WHAT IS EXPECTED:
Count the lines below that contain "computer". Give only the number.

SUPPLIED DATA:
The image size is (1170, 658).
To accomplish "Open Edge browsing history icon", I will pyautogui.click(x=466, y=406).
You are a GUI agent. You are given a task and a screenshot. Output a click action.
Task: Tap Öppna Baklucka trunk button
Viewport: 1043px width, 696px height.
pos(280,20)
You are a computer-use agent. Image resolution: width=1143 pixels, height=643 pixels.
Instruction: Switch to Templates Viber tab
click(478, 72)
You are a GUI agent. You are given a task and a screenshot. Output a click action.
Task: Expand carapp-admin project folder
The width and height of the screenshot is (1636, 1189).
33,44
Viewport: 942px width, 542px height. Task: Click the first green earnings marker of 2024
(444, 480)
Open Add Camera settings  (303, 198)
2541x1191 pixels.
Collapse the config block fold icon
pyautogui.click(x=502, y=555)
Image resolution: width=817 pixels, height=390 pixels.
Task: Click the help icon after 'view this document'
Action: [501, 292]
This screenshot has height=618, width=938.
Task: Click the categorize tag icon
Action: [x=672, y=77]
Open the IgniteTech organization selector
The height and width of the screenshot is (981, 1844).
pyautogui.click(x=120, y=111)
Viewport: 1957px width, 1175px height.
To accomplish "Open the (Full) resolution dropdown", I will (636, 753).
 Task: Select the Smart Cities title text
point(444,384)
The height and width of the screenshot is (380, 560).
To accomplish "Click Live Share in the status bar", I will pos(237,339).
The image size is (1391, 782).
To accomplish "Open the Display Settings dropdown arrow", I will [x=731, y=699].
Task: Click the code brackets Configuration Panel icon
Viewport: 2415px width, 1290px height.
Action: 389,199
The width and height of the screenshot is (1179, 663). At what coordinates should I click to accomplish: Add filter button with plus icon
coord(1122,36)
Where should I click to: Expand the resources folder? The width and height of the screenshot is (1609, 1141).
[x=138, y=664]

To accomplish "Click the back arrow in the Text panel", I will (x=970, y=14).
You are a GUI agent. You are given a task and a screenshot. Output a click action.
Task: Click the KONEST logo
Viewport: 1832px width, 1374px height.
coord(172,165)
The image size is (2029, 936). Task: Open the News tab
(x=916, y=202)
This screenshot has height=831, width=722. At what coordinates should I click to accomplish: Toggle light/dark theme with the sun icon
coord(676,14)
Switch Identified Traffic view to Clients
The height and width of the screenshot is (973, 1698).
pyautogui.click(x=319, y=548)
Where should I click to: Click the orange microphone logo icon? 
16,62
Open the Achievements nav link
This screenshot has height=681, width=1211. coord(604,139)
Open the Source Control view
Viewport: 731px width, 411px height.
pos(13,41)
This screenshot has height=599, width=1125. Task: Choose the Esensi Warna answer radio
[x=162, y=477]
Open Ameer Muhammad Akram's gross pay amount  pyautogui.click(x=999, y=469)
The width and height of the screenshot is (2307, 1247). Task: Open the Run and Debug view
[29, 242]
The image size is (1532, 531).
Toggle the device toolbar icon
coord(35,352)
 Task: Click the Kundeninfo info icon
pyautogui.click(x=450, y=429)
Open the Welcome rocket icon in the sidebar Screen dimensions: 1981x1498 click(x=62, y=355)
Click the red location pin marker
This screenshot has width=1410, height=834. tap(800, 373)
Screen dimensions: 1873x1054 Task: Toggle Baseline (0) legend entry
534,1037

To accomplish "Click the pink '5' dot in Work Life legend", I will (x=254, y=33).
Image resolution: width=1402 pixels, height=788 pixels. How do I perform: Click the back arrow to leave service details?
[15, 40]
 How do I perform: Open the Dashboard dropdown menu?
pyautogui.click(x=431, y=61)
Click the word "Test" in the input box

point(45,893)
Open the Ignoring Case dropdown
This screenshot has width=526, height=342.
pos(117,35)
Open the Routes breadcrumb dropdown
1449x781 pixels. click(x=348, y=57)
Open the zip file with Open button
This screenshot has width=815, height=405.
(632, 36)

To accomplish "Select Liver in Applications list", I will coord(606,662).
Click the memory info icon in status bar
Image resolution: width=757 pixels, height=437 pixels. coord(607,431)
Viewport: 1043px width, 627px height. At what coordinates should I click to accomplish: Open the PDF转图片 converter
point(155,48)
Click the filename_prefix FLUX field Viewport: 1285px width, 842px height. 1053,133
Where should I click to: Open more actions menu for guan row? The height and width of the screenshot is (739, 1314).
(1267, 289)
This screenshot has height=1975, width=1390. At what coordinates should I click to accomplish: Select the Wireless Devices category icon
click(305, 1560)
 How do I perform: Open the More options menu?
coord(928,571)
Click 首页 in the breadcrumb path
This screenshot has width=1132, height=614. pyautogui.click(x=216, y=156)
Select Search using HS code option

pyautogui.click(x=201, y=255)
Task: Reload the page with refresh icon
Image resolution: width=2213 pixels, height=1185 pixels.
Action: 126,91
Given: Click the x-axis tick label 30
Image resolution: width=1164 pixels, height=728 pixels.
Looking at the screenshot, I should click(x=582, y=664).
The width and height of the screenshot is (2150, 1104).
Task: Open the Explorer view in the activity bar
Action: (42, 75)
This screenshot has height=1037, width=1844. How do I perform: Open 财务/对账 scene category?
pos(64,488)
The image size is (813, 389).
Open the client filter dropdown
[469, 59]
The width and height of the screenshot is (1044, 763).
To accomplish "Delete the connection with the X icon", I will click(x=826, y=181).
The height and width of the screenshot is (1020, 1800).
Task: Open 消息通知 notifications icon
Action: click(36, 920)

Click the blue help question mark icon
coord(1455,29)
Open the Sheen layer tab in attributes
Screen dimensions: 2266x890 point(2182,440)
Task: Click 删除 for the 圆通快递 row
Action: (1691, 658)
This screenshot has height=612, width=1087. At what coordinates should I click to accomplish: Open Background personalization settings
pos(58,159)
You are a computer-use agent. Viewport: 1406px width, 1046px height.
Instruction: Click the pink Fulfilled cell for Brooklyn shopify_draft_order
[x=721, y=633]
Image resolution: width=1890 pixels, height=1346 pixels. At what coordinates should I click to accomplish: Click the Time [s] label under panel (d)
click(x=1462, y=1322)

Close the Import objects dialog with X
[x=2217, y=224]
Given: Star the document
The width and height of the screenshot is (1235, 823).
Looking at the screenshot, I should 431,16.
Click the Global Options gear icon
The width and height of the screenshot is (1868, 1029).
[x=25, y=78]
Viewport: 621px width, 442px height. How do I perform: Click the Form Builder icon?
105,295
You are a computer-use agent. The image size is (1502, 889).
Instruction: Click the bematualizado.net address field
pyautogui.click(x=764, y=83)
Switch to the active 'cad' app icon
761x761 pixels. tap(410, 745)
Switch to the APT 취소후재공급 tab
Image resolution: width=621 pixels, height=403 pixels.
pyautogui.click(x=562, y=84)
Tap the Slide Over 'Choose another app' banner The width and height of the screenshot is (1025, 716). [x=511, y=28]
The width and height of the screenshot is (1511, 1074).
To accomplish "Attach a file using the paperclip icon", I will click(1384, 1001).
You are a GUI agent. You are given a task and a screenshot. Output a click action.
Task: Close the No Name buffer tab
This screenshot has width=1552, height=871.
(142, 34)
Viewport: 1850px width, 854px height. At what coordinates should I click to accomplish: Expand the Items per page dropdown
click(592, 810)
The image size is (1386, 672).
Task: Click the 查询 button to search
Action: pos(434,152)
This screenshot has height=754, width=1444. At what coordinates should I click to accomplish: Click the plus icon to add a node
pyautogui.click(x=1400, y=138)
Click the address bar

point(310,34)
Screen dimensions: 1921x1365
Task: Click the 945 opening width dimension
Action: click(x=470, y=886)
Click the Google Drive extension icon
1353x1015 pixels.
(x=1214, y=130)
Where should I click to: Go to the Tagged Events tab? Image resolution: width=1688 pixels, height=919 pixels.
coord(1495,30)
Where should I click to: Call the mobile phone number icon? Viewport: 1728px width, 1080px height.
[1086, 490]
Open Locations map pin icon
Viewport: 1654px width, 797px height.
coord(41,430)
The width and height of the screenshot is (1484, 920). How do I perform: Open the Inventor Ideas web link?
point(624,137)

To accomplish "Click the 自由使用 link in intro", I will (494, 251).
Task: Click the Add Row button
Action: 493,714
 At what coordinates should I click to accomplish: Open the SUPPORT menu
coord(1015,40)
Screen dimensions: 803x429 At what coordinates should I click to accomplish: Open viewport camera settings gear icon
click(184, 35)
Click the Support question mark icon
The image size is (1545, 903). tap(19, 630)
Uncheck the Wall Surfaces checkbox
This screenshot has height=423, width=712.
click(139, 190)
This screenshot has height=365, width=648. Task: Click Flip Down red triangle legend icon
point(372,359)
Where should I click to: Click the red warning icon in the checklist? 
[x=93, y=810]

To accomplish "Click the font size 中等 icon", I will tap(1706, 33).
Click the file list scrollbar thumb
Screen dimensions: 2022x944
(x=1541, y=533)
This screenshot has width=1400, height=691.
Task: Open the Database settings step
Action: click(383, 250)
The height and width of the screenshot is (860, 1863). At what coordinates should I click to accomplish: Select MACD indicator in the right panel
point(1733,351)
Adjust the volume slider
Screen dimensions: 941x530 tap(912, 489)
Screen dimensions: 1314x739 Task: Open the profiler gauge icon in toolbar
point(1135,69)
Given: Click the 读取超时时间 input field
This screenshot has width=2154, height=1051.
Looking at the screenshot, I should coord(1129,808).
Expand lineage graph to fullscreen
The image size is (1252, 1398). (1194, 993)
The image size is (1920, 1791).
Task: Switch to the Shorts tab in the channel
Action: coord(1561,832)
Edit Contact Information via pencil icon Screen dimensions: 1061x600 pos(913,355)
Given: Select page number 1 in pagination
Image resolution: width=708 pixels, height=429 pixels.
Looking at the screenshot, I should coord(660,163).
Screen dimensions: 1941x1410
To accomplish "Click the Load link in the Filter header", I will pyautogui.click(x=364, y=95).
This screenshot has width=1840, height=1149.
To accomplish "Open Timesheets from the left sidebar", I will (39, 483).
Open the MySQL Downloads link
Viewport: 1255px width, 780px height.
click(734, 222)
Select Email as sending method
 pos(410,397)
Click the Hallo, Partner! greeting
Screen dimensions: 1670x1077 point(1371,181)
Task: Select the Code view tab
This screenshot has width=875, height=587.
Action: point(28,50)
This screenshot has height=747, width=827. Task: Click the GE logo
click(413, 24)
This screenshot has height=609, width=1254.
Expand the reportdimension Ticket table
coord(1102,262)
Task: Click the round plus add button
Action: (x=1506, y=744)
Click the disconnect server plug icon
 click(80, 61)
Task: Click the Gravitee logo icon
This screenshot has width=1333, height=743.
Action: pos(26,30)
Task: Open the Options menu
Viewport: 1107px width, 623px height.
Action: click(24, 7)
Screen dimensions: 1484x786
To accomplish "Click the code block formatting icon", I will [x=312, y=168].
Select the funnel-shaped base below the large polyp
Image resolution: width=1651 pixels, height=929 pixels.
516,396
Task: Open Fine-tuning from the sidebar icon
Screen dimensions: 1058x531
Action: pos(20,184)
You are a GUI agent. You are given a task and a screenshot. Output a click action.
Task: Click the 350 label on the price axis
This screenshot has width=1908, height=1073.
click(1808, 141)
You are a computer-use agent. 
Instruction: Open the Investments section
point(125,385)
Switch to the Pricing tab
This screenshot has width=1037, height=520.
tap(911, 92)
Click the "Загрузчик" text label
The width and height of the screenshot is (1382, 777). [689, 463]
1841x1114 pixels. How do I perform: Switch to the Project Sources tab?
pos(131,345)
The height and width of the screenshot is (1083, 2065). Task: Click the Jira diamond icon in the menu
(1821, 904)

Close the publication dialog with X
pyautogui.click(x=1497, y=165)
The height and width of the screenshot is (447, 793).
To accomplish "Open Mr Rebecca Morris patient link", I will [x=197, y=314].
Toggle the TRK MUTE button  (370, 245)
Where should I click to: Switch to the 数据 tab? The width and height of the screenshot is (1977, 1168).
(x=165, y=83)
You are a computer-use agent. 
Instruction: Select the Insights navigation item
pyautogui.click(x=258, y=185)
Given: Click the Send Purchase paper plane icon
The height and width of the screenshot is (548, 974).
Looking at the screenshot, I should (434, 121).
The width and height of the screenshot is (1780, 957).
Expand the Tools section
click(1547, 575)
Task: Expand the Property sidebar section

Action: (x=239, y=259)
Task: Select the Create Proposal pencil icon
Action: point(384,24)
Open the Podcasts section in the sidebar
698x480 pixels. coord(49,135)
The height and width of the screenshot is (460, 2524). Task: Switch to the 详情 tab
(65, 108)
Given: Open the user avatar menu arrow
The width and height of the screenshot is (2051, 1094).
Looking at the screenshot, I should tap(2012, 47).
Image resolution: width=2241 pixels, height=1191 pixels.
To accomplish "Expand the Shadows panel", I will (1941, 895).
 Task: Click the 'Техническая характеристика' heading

YOUR RESPONSE:
5